As of writing, the FIDU fund holds 381 stocks. The heaviest industries in the portfolio are machinery (21.5% of asset value) and aerospace/defense (18.9%). The next table lists the top 10 holdings with their valuation ratios and dividend yields. Their aggregate weight is 32.4%.
Ticker |
Name |
Weight |
EPS growth %TTM |
P/E TTM |
P/E fwd |
Yield% |
Raytheon Technologies Corp. |
4.04 |
36.51 |
32.88 |
20.70 |
2.24 |
|
Honeywell International Inc. |
3.91 |
0.56 |
27.15 |
24.27 |
1.94 |
|
Union Pacific Corp. |
3.51 |
19.97 |
19.11 |
18.74 |
2.43 |
|
United Parcel Service, Inc. |
3.45 |
71.99 |
14.02 |
13.88 |
3.40 |
|
Caterpillar Inc. |
3.43 |
47.08 |
18.62 |
18.39 |
1.87 |
|
Deere & Co. |
3.38 |
22.84 |
18.79 |
15.60 |
1.10 |
|
Lockheed Martin Corp. |
3.15 |
0.47 |
20.54 |
19.61 |
2.68 |
|
The Boeing Co. |
2.91 |
3.44 |
N/A |
N/A |
0 |
|
General Electric Co. |
2.49 |
-183.99 |
N/A |
31.51 |
0.40 |
|
Northrop Grumman Corp. |
2.17 |
23.21 |
13.00 |
18.49 |
1.52 |
Since inception, FIDU has underperformed XLI by 8 percentage points in total return (see next table). However, the difference in annualized return is only 44 bps. The maximum drawdown and volatility are almost identical.
Total Return |
Annual. Return |
Drawdown |
Sharpe |
Volatility |
|
FIDU |
139.93% |
9.95% |
-42.31% |
0.54 |
18.50% |
XLI |
148.94% |
10.39% |
-42.33% |
0.57 |
18.33% |
Data calculated with Portfolio123
In summary, FIDU is a fund with cheap management fees for investors seeking capital-weighted exposure in industrials. It has much more holdings than XLI (381 vs. 73), but it doesn’t make a significant difference in performance between them since 2013. FIDU and XLI are similar for buy-and-hold investors. XLI has a much higher liquidity, making it a better choice for trading and tactical allocation. The heaviest holding weighs about 4%, so risks related to individual stocks are moderate. Investors willing less exposure to the top names may prefer the Invesco S&P 500 Equal Weight Industrials ETF (RGI), whose largest holding weighs 1.6% of asset value.
Dashboard List
I use the first table to calculate value and quality scores. It may also be used in a stock-picking process to check how companies stand among their peers. For example, the EY column tells us that a transportation company with an Earnings Yield above 0.0534 (or price/earnings below 18.73) is in the better half of the subsector regarding this metric. A Dashboard List is sent every month to Quantitative Risk & Value subscribers with the most profitable companies standing in the better half among their peers regarding the three valuation metrics at the same time. The list below was sent to subscribers several weeks ago based on data available at this time.
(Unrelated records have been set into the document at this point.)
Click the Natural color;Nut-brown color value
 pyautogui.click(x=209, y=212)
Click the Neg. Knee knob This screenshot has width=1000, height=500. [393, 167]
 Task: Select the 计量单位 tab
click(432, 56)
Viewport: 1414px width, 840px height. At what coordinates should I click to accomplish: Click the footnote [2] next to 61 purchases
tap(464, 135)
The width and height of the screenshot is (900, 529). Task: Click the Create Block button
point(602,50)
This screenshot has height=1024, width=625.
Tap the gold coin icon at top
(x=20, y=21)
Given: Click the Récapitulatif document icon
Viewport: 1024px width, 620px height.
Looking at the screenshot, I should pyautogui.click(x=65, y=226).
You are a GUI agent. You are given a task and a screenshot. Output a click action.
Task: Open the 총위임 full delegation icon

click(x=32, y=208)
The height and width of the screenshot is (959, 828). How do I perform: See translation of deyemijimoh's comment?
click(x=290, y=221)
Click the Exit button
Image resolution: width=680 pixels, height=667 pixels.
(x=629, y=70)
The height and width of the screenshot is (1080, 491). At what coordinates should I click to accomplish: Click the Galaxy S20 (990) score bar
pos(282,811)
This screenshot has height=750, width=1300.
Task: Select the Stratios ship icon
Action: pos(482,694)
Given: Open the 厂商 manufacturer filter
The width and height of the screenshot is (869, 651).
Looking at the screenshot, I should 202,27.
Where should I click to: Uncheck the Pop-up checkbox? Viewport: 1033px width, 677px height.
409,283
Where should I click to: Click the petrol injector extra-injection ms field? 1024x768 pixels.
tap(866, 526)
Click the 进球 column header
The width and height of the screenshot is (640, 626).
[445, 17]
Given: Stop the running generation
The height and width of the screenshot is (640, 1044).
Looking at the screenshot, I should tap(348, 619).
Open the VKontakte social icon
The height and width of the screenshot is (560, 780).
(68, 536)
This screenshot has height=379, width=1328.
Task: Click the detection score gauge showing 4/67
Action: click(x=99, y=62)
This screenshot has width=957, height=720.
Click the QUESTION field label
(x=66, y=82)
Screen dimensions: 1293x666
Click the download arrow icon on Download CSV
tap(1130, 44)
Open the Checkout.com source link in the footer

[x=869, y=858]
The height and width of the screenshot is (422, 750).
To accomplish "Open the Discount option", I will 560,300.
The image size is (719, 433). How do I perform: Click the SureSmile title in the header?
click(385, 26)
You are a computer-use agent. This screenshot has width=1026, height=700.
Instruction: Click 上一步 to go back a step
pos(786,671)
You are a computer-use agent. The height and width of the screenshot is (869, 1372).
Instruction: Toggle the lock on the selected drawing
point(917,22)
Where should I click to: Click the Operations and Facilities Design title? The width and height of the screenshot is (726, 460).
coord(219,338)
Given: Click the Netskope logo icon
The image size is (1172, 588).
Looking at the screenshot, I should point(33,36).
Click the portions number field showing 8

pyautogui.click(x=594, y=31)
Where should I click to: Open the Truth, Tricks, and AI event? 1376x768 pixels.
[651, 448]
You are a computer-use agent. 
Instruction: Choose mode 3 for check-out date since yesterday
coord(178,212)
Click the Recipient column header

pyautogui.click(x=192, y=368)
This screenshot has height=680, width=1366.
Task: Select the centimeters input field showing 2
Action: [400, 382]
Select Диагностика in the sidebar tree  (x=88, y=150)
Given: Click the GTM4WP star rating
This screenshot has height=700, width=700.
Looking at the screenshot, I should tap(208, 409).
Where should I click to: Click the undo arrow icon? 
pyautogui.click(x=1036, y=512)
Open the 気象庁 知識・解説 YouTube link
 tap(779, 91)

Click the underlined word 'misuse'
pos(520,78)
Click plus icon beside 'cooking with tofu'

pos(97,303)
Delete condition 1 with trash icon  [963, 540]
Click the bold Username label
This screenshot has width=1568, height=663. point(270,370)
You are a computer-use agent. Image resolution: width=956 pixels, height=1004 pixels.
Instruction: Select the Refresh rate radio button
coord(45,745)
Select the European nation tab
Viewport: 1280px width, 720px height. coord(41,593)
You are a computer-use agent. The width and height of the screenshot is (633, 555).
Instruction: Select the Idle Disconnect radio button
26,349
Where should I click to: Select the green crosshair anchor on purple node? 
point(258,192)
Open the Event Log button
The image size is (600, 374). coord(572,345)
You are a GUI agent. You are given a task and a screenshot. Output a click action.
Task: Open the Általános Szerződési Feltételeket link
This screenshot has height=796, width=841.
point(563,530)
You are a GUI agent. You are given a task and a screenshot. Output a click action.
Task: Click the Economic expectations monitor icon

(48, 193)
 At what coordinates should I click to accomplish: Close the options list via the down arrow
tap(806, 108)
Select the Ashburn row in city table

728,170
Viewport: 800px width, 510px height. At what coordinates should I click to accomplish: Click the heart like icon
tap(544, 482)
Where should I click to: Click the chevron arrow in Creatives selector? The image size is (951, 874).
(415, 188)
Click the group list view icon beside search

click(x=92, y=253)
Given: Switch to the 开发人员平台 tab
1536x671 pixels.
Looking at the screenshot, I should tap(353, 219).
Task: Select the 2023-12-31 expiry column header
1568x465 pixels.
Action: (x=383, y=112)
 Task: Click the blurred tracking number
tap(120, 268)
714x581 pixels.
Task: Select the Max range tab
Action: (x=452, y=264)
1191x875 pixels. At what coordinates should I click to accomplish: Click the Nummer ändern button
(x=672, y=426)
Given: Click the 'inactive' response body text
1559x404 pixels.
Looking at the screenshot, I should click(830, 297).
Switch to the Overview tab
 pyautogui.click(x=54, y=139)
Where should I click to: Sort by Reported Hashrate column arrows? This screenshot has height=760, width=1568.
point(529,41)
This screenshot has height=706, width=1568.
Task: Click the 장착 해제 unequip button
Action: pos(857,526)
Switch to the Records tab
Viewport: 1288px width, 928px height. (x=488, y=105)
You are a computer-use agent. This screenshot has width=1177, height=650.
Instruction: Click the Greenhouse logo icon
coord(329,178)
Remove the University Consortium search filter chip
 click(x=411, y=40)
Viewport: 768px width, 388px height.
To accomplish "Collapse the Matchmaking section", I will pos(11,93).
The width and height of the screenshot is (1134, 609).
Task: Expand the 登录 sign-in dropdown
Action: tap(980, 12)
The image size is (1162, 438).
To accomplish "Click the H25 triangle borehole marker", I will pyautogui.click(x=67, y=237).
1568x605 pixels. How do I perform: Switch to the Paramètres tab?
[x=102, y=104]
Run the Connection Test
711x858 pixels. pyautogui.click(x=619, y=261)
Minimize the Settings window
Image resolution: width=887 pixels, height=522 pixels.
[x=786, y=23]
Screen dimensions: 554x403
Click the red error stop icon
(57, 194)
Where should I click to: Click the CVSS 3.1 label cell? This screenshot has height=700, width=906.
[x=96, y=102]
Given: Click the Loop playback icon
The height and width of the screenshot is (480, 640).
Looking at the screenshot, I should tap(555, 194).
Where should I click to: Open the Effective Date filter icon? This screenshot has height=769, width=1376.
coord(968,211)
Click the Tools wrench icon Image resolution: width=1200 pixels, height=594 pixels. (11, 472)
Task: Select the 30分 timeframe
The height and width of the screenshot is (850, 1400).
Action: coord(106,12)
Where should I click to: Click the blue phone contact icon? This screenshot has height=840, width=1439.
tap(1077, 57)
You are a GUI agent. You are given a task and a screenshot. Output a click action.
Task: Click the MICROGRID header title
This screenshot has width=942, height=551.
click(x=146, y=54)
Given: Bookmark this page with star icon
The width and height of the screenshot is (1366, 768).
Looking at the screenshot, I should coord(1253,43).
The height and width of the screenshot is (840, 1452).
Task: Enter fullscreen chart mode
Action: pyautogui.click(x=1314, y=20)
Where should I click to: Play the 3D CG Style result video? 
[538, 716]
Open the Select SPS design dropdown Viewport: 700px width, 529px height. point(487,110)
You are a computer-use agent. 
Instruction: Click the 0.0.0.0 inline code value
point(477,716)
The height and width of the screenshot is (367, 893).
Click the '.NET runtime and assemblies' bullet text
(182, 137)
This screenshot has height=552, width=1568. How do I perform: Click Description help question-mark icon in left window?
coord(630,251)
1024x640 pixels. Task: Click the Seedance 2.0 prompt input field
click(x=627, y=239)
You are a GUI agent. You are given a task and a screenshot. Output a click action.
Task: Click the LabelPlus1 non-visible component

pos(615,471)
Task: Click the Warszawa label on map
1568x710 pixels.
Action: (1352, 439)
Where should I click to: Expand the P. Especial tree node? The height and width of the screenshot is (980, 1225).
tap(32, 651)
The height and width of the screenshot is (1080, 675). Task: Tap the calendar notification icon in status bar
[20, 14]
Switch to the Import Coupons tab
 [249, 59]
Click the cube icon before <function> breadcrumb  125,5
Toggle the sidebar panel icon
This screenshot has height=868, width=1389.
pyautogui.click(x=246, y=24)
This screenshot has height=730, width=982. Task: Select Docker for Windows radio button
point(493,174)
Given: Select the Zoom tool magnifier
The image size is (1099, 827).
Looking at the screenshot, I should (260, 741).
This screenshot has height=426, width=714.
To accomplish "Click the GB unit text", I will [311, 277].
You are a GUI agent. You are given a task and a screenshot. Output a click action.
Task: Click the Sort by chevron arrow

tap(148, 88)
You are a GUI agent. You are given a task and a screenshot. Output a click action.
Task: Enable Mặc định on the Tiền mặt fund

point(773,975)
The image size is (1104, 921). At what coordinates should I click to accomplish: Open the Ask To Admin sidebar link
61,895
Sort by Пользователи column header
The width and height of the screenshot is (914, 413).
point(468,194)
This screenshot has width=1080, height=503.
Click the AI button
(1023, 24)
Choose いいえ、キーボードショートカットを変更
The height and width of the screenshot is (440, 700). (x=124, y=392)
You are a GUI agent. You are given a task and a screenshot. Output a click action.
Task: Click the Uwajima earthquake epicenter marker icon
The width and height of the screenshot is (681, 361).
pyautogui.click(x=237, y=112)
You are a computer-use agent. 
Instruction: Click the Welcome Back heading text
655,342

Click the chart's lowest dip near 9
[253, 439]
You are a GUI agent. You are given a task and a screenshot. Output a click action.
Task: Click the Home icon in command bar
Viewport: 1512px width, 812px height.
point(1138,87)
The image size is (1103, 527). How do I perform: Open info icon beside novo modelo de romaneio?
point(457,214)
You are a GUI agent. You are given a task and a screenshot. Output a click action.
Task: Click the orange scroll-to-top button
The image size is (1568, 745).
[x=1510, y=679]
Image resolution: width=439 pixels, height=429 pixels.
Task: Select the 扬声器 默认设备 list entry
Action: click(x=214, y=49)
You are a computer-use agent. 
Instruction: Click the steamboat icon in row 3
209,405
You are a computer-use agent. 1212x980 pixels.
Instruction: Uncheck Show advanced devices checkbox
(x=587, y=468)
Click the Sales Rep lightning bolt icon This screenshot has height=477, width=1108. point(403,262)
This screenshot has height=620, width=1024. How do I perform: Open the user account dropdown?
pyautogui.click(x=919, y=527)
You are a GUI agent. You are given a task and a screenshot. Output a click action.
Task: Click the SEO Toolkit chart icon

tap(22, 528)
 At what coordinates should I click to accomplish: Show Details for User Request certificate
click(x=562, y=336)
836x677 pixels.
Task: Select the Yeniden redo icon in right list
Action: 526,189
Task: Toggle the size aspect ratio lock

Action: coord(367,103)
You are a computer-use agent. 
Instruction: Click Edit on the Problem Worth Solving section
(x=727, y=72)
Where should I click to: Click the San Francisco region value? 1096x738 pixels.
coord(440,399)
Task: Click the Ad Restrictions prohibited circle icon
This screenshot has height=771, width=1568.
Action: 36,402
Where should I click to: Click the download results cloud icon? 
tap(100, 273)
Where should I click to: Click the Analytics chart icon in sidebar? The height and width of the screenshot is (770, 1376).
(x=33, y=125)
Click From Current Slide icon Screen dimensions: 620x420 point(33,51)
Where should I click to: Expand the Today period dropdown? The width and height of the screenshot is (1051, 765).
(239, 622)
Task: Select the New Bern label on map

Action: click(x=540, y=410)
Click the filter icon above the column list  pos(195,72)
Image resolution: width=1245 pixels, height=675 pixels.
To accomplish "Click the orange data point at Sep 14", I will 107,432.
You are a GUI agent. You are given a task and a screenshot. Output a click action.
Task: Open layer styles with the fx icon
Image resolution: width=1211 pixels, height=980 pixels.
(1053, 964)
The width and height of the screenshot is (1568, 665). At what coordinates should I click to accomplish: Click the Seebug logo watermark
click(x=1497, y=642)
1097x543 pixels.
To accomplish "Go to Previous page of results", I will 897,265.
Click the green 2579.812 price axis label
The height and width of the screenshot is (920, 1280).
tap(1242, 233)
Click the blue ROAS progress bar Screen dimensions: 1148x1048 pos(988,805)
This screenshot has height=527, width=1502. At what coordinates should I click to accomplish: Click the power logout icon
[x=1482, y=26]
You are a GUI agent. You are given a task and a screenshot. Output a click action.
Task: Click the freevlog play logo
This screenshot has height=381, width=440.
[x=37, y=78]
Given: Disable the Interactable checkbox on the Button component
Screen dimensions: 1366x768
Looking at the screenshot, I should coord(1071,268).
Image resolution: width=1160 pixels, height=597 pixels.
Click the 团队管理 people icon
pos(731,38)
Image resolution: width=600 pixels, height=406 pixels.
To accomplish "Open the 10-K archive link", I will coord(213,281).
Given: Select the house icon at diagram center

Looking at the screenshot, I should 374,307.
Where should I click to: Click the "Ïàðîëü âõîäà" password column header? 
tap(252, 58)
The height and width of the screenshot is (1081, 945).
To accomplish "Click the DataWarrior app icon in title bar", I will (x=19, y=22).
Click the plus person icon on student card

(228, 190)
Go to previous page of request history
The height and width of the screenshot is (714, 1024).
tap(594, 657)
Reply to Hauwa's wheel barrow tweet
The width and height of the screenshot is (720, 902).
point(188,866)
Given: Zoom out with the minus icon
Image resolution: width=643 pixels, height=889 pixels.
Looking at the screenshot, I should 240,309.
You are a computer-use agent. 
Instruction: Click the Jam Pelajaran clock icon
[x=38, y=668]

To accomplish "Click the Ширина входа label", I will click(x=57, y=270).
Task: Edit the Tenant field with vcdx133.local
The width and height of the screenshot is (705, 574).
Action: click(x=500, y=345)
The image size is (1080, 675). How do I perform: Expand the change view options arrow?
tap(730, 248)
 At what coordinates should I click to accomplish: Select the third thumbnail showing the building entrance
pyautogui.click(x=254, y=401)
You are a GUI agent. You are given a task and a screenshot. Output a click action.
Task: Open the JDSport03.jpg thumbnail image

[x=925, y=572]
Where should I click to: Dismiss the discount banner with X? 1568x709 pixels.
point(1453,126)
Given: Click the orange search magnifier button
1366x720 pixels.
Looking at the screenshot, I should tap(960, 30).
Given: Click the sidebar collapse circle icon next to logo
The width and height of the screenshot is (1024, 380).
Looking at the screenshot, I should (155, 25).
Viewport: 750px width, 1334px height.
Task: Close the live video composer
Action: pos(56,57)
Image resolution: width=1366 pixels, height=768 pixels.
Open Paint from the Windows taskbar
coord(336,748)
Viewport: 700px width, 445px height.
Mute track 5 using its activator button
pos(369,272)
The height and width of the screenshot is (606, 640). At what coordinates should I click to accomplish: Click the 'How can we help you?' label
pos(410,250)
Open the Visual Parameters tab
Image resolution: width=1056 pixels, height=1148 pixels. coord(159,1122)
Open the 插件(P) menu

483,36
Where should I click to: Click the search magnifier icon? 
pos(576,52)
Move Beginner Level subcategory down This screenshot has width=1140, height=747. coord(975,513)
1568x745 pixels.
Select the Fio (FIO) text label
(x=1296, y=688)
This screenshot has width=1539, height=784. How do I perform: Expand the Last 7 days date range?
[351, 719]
Robert Half International, Inc. |
|
The Brink’s Co. |
|
Matson, Inc. |
|
Boise Cascade Co. |
|
Encore Wire Corp. (Delaware) |
|
Builders FirstSource, Inc. |
|
Titan International, Inc. |
|
XPO, Inc. |
|
Vontier Corp. |
|
Lincoln Electric Holdings, Inc. |
It is a rotational list with a statistical bias toward excess returns on the long-term, not the result of an analysis of each stock.